Background/Current Status
I am building a multi-tenant vector search service (embedding + ANN) with approximately 3k tenants and 200 DAU. Data volume per tenant ranges from 1e4 to 5e6 vectors (768-dimensional float32). Average query QPS is 120, with a peak of 800. Each query must support metadata filtering (e.g., tenant_id, doc_type, time_range, permission tags) in addition to vector similarity, and the "Filtered TopK" must be stable and reliable.
Current Architecture
- Vector Index: Primarily HNSW (in-memory), with a small amount of cold data using IVF/PQ (on-disk).
- Filtering: Either pre-calculating candidate
doc_idsets in metadata storage followed by post-filtering during vector search, or performing vector search followed by filtering (we have tried both). - Multi-tenant Isolation: Currently oscillating between "Shared global index + filtering by
tenant_idwithin the vector search" and "Per-tenant indexing (merging small tenants into a single shard)." - Resources: Single machine with 256GB RAM, 32C; 12-node cluster; online scaling is required.
Attempted Solutions & Issues
- Shared Global Index + Query-time
tenant_idFiltering:
- Pros: Simple to build/maintain; hot vectors are easier to cache.
- Cons: Unstable recall when filter conditions are complex (taking TopN then filtering might not be enough); increasing N leads to latency and CPU spikes; "noisy neighbor" issues where one tenant's writes/rebuilds cause jitter for others.
- Per-tenant Independent Indexing:
- Pros: Excellent isolation; independent rebuilds/parameter tuning per tenant.
- Cons: Too many small tenants lead to index fragmentation and difficult file/memory management; uneven resource utilization across machines; high migration costs during scaling.
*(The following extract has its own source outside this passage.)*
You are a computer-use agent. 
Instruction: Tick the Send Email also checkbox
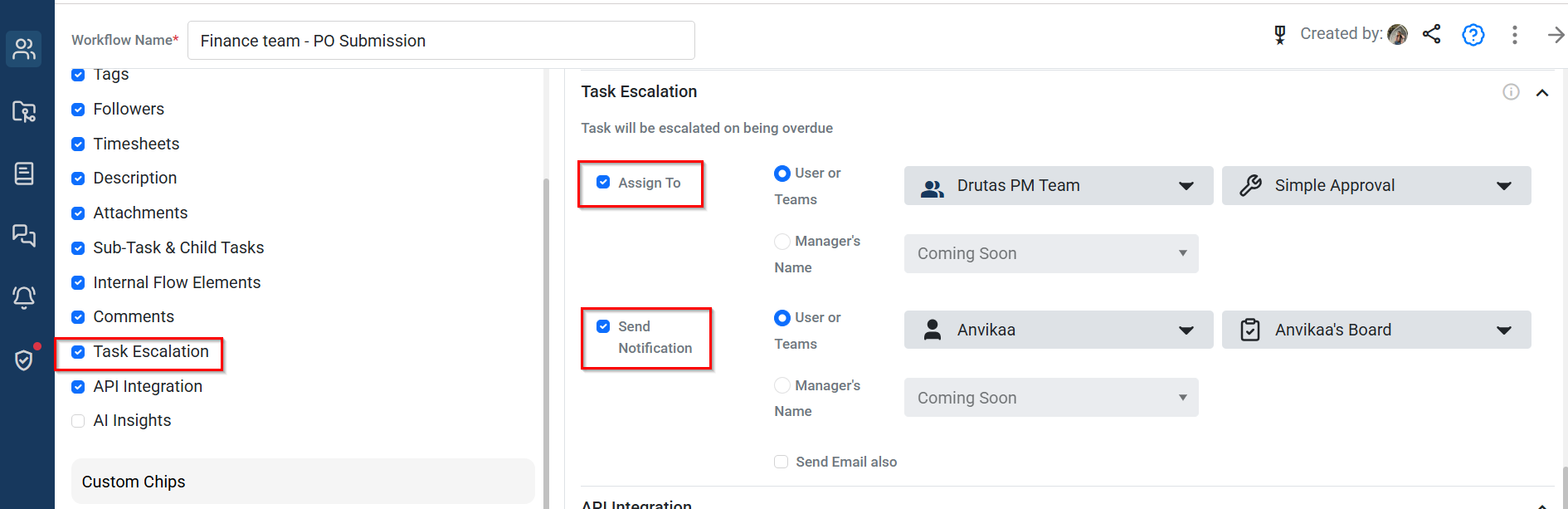pos(781,462)
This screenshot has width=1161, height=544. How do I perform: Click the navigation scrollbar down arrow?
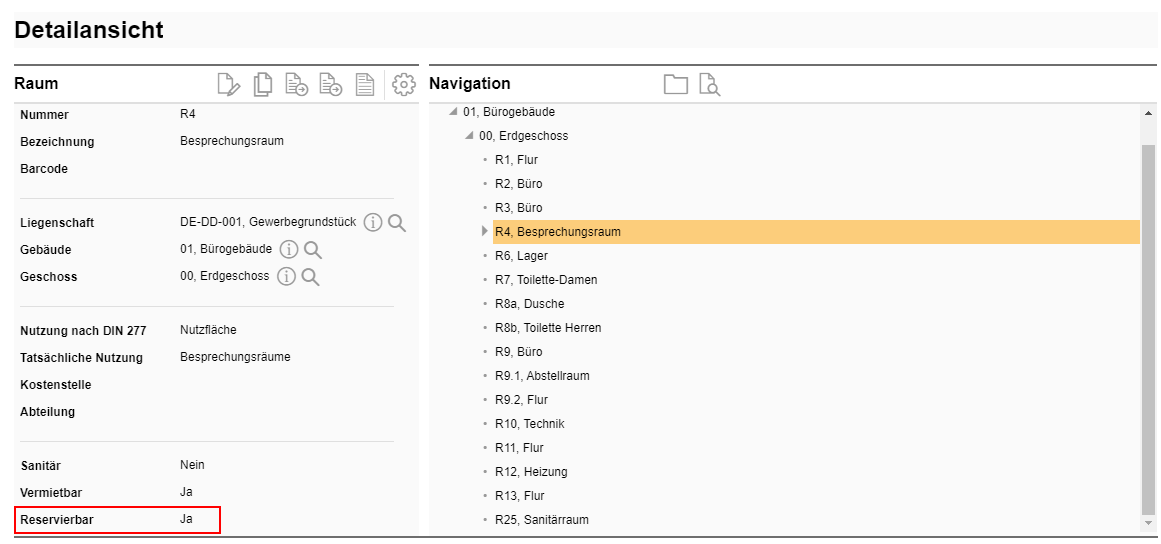coord(1147,523)
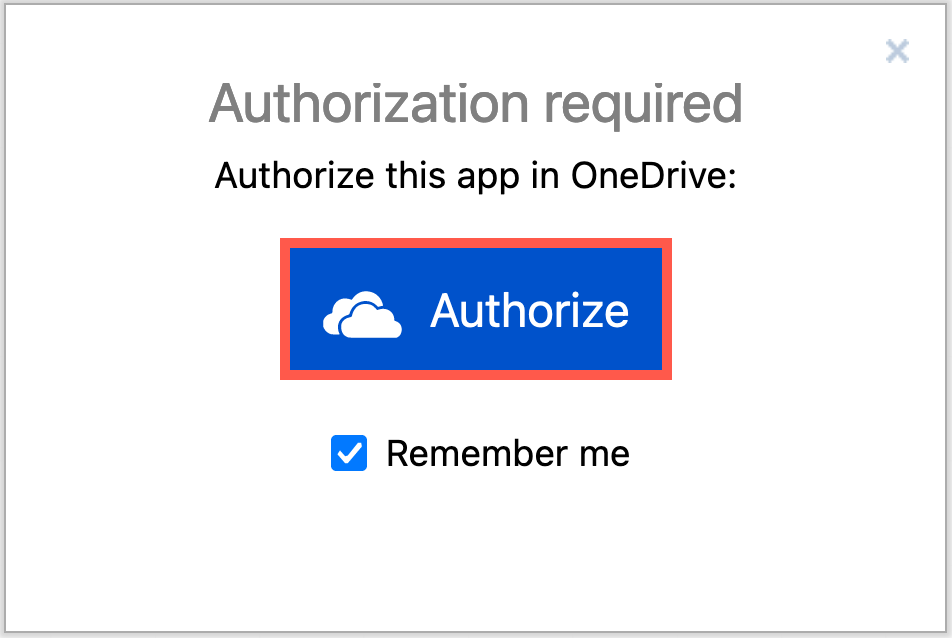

- Compromise: Grouping by Tenant (e.g., S/M/L tiers): Small tenants share an index but use "pre-filtered candidates."
- Cons: Grouping strategies are hard to stabilize; tenant growth leads to frequent migrations; generating candidate sets (bitmaps/inverted indices) incurs extra memory and update costs.
I am currently stuck: I need to ensure "Filtered TopK reliability" while driving down latency and costs in a multi-tenant environment, all while being able to explain/verify recall quality.
Evaluation Criteria (Must meet or quantifiably compare the following):
- Query Latency: p95 < 80ms, p99 < 150ms (including filtering), no system collapse at 800 QPS peak.
- Recall Quality: Recall@10 ≥ 0.95 compared to the "true filtered TopK" (verifiable via offline brute-force on small samples); results must be stable (minimal fluctuation for the same request over short periods).
- Isolation: Batch writes/rebuilds by a single tenant should not increase other tenants' p95 by more than 20%.
- Cost: Predictable memory usage; low marginal cost for new tenants; service availability maintained during scaling/migration.
Desired Output
A practical design for "Index Organization + Filtering Implementation + Caching Strategy," preferably including:
- Key Data Structures/Schema (e.g., tenant shard tables, inverted/bitmap structures, tiered vector indexing, etc.).
- Query Flow Pseudocode (specifically how to fuse filtering within the ANN process to avoid recall loss seen in post-filtering).
- Write/Update Flow Pseudocode (how to ensure consistency/availability during incremental updates, rebuilds, and migrations).
- Capacity Planning & Parameter Selection Rules (e.g., sharding thresholds, HNSW
efSearch/efConstruction, adaptive strategies for candidate set size N).
Additional Constraints
- Filter conditions may be AND/OR combinations (e.g.,
(doc_type in A,B) AND (time between x,y) AND (acl contains tagX)). - Vector updates are primarily appends, but include deletions (GDPR) and occasional overwrites.
- Strong consistency is not required, but latency for "queries not seeing deleted data" must be controllable (e.g., effective within 1 minute).
Question: Under these conditions, how would you design the multi-tenant vector search indexing, filtering, and caching system to simultaneously satisfy the four goals of latency, recall reliability, isolation, and cost?